Work instruction – Report how many lines of the records below include the word "computer". Give nothing but the number.

[Stored items]

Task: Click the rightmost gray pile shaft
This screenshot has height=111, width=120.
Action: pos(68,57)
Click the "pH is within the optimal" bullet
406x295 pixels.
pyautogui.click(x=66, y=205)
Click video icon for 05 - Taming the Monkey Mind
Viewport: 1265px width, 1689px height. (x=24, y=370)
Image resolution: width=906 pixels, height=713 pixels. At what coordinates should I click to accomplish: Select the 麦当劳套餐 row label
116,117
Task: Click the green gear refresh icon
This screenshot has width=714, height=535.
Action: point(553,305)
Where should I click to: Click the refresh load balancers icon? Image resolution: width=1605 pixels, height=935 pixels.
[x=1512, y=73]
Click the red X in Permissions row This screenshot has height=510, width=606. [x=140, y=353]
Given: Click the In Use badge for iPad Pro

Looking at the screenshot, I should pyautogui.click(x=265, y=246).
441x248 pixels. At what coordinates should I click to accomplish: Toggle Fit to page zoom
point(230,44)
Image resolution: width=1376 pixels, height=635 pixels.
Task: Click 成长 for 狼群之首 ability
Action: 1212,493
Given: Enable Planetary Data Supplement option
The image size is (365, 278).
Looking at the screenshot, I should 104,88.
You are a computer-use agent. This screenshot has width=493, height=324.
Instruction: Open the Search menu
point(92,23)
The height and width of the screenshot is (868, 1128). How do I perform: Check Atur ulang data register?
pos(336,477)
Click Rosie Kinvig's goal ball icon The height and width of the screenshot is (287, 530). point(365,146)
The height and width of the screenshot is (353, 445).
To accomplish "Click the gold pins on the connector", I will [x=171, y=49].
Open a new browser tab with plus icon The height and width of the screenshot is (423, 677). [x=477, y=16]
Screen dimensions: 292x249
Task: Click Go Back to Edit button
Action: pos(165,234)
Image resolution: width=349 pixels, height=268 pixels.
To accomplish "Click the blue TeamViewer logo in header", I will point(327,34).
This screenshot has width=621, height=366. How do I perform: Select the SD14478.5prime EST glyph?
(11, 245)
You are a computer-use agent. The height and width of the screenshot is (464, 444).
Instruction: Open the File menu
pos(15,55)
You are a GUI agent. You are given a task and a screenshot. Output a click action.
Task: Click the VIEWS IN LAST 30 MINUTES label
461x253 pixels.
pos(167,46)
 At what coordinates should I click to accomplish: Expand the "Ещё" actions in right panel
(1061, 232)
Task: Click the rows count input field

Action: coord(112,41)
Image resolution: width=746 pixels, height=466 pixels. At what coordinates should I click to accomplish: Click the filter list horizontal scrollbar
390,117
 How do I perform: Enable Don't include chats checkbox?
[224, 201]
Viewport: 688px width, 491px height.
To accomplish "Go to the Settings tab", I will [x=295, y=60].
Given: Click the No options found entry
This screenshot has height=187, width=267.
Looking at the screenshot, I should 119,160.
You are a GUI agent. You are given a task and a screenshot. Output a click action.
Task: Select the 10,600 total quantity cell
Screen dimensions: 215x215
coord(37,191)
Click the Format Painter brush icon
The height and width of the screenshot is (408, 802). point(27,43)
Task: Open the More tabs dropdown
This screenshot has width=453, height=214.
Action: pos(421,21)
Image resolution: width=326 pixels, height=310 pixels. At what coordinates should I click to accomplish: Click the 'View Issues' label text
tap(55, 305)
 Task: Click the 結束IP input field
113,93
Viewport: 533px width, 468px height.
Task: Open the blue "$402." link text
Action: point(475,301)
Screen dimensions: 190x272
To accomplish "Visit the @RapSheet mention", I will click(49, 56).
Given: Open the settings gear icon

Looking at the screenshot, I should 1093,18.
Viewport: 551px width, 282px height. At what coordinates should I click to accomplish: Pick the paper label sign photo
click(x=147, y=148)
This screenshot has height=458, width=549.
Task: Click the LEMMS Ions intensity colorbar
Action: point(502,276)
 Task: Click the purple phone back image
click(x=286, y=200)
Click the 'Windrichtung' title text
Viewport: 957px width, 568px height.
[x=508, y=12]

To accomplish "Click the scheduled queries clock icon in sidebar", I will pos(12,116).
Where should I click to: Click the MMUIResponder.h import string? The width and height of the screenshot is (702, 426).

Your response – 2